Nobody on the staff at Trico today was around back when Leonard Dull left the copper mines to work on the co-op’s lines. Lonnie himself was just a youngster in the late 1950s and early ’60s when his dad was at Trico Electric. Leonard moved on after divorcing Lonnie’s mother in 1965, and Lonnie was only 10 when his father died in an accident in 1967.

But a grainy, blurry old photo in the dustiest co-op files shows a wiry Leonard Dull in a ragged work shirt, sleeves torn off at the shoulders, leaning back against the belt strapped around a pole. A tool belt hangs at his waist, but that’s about the only sign that he belongs up there at the poletop.

“He’s up there without a hardhat or any safety equipment,” Lonnie says with a shake of his head. “There were a lot of accidents back then. The last time I saw him, he had a cast on because he rode a pole to the ground and broke his leg.”

Lonnie, now 57, went on to work in the mines too, and he spent a few years on the drag racing circuit (“I was a world champion driver in 1988,” he says). But he was happy to join Trico Electric in 2005.

“I’ve been with Fortune 500 companies, and you’re just a number there,” he says. “Trico is awesome. They take care of you here. They bend over backward to let you know they appreciate you and what you do for the company.”

That’s why he kept talking to his son about Trico Electric through the fall of 2014, after the co-op tweaked its hiring policies. Well, that and the fact that he knew Jimmy would fit right in on the line crews.

“He’d gone as far as he could go where he was at, and he liked listening to me talking about Trico and how good it is,” Lonnie says. “And as far as mechanical ability, that’s the way our brains are made. My son and I are both mechanically inclined. We can build anything.”

For Jimmy, the move meant a small cut in pay while he spent a year on the ground learning the basics before moving into a lineman apprenticeship. But his house was nearly paid for, he says, and he didn’t see much of a future in the contracting business.

“It wasn’t really a no-brainer, but it wasn’t that big of a deal either,” he says. “In the long run, the benefits they give you, the fact that they take care of you, they appreciate you, it’s been well worth it. And in the long run, it’s going to work out better for me and my family.”

He also likes the response he gets from coop members. He’s been out on a few nighttime trouble calls, and the members are always welcoming. “Many times, they’re coming out, thanking us, telling us their story, appreciating that we’re there any time of day or night,” Jimmy says. “And we’re a smaller co-op, so it seems like it’s a little more personable. People appreciate you in the field.”

And then there’s that added family benefit: getting to see his dad on the job site from time to time.

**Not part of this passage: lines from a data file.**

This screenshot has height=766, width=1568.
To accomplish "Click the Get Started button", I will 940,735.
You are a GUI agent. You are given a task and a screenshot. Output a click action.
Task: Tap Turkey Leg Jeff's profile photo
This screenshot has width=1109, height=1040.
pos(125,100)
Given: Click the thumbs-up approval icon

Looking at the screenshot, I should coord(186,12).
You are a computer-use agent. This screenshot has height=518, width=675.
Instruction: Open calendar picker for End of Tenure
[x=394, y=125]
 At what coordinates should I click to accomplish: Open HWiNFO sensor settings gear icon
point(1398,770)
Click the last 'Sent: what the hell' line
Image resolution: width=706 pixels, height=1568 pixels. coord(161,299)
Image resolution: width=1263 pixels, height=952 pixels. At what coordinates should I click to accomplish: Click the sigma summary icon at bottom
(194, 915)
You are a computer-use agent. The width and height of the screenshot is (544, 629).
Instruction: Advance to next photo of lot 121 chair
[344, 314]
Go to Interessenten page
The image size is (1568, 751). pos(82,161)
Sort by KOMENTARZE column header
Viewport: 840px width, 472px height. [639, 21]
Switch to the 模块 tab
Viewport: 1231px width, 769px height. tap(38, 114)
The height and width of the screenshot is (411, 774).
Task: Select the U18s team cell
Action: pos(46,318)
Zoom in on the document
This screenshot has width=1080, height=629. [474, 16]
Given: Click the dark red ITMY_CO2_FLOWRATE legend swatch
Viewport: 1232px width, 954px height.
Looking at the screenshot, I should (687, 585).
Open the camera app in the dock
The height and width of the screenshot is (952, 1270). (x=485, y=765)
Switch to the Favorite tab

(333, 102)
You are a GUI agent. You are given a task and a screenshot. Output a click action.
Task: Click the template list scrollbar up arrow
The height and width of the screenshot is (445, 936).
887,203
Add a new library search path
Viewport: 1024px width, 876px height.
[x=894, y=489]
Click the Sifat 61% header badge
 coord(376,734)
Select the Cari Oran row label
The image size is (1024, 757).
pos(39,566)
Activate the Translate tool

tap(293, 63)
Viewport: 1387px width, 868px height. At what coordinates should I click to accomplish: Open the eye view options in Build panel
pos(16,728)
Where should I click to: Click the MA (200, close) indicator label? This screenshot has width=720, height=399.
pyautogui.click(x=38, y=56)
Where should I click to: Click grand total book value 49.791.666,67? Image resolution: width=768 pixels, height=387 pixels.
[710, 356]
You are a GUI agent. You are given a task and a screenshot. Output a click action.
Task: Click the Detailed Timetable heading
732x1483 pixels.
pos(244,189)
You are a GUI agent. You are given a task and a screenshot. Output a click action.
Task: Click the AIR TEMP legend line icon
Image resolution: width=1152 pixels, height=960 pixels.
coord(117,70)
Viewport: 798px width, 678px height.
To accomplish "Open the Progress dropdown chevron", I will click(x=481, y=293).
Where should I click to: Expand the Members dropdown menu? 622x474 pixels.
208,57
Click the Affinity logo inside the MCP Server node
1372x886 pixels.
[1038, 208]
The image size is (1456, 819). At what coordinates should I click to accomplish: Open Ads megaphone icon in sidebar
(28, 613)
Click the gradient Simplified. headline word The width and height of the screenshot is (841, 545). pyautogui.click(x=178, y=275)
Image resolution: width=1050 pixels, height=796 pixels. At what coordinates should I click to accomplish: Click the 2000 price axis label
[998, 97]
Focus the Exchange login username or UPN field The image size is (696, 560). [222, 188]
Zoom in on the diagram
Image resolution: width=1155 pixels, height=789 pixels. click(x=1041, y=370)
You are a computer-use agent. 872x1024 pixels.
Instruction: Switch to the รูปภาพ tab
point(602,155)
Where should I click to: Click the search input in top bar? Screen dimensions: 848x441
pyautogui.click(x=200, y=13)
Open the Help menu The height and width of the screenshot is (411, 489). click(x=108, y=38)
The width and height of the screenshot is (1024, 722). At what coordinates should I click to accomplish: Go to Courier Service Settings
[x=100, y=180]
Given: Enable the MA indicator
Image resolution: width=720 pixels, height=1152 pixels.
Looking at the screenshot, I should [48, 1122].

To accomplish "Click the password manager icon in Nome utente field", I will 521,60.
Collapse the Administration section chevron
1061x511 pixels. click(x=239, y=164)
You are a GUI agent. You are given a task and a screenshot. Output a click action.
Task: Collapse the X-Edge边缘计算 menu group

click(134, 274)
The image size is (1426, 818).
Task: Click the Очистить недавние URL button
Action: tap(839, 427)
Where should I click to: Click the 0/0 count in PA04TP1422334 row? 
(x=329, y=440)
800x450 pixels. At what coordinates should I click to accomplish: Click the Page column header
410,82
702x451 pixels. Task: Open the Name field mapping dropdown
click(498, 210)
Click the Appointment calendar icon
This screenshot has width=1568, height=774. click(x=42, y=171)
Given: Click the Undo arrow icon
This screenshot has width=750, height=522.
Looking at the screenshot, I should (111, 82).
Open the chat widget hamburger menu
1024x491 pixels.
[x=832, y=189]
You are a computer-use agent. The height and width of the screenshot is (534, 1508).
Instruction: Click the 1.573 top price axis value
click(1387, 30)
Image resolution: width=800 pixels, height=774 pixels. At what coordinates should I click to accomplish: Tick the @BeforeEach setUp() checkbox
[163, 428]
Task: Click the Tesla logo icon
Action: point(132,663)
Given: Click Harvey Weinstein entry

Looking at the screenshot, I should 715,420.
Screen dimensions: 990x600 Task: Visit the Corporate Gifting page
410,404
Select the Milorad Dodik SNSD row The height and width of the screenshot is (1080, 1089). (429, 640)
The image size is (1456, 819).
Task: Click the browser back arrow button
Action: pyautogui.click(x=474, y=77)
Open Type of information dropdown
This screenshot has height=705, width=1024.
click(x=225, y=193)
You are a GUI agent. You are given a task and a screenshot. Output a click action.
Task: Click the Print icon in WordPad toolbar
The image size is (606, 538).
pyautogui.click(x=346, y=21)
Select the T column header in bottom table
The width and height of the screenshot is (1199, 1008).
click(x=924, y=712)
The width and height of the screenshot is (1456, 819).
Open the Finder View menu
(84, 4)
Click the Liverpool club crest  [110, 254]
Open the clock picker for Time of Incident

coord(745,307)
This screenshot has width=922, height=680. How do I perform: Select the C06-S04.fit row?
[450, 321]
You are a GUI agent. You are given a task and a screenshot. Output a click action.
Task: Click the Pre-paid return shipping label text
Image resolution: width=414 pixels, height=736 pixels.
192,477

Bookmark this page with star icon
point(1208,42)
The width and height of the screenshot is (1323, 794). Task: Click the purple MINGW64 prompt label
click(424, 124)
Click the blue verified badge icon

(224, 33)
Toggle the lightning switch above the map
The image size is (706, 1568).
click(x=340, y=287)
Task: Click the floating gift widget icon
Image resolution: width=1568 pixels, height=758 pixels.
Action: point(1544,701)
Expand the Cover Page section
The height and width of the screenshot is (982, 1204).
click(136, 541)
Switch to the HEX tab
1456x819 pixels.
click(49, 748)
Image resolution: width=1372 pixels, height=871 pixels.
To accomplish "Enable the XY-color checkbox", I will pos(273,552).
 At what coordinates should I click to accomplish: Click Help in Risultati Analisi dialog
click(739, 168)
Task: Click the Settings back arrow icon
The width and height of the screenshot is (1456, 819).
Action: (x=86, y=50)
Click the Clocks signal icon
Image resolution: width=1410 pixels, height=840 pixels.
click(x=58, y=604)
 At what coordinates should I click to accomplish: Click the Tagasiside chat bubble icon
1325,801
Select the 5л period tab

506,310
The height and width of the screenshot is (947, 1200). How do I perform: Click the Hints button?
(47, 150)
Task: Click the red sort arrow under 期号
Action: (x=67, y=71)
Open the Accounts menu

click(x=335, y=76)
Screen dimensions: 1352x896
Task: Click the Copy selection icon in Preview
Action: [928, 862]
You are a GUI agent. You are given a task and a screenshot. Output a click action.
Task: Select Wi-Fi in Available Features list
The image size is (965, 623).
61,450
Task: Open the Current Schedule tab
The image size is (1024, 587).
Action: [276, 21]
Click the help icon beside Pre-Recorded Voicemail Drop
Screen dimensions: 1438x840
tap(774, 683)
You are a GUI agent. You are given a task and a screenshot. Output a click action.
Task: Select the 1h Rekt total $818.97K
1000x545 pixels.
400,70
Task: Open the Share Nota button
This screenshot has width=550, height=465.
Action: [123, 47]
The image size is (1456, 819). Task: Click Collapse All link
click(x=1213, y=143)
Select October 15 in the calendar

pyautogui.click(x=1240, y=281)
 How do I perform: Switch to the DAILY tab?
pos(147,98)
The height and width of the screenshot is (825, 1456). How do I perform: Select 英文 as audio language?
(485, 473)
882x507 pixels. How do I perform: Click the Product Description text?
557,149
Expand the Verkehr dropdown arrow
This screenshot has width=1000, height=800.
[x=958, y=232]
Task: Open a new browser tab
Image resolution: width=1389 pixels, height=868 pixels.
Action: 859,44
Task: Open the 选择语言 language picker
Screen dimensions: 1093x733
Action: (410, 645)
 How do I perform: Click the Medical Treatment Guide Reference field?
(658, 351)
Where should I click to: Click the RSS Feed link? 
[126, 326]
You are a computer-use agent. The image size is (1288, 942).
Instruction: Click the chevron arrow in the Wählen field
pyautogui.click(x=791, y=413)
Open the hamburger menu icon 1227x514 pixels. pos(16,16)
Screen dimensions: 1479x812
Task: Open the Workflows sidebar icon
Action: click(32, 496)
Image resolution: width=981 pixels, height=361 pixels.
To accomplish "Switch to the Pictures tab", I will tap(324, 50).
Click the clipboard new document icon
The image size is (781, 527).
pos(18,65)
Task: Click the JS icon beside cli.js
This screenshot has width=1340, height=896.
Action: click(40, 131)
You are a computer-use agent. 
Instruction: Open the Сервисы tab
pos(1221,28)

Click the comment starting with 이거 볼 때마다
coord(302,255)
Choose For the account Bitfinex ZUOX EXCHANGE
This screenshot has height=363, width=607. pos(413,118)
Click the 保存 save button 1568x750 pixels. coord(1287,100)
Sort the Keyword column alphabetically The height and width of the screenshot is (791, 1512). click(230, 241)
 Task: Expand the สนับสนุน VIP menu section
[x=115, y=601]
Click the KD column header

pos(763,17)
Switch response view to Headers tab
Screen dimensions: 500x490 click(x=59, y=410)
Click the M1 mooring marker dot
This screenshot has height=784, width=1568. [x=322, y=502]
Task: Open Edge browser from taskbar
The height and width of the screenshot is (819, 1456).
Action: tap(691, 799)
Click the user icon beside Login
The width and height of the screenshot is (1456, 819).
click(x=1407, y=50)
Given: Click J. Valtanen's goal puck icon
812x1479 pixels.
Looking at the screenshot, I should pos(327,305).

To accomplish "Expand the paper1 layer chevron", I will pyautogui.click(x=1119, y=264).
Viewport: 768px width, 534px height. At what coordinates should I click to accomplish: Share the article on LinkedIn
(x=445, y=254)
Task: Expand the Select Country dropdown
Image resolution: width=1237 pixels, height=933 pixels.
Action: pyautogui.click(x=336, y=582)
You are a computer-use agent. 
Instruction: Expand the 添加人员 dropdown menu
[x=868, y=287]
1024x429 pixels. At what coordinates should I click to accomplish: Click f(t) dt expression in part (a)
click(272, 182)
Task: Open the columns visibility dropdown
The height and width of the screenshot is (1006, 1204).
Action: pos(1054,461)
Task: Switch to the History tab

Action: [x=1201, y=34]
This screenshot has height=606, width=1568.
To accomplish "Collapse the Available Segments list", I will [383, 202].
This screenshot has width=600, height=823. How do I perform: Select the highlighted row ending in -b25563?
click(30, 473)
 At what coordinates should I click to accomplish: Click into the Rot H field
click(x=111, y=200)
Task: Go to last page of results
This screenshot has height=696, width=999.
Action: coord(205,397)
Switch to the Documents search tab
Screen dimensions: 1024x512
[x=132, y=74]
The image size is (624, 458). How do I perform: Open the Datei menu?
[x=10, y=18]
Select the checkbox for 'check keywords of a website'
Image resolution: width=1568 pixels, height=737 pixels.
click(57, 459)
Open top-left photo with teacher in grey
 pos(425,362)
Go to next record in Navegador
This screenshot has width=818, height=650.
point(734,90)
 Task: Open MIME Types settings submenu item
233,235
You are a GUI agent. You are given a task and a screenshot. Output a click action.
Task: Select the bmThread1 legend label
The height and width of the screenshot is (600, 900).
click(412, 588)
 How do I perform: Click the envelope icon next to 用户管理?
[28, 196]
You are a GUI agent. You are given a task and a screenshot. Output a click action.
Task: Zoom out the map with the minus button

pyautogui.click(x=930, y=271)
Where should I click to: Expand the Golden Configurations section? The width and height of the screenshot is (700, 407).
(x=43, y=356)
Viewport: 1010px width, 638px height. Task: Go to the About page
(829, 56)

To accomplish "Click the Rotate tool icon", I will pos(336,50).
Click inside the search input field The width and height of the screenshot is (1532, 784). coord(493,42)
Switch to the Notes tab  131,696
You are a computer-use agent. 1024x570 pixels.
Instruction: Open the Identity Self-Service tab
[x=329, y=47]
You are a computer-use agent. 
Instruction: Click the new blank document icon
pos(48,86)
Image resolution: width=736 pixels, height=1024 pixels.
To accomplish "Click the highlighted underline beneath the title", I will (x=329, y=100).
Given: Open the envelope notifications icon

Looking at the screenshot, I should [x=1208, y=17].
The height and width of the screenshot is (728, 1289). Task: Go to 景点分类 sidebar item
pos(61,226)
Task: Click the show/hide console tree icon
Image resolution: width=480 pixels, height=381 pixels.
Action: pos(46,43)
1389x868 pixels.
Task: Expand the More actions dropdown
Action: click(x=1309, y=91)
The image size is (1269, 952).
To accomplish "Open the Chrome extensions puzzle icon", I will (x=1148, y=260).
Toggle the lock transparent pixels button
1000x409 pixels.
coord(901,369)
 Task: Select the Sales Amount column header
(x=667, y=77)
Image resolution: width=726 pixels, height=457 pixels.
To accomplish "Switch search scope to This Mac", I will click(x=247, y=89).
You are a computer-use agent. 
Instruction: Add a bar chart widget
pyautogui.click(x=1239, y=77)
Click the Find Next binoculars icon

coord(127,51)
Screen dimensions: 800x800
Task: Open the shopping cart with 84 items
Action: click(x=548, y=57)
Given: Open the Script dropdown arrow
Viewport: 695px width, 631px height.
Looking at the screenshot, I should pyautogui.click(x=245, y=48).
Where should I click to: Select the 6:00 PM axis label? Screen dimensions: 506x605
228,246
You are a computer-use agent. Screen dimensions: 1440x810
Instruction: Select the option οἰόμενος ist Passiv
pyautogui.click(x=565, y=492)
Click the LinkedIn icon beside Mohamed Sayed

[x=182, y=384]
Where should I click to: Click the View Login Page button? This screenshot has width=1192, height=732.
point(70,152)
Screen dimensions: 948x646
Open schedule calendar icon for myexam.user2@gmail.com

“There’s only been a couple of times when we’ve actually worked directly together,” Jimmy says. “But it’s a pleasure, getting to work with your dad. When you’re younger, you don’t appreciate it that much. But we’re both getting older, and it’s nice to spend that time.”

Both he and his dad are now wondering about the possibility of a fourth-generation Dull working at Trico Electric, although that prospect is still a long way off. Jimmy and his wife, Ashley, have three daughters: Bailey, 7; Taylor, 5; and Makenna, who arrived just last summer.

Jimmy says Taylor shows some promise.

“We call her our wild child,” he says. “She’s a lot like me, fearless, and she goes for it. She’s not afraid. She could be a fourth-generation linewoman, or something like that. You never know.”

The thought of one of his daughters finding a future at the same place her long-gone great-grandfather worked half a century ago gives Jimmy Dull a sense of pride.

“Definitely, a whole bunch of pride,” he says. “I want to pass on that legacy, keep it rolling.”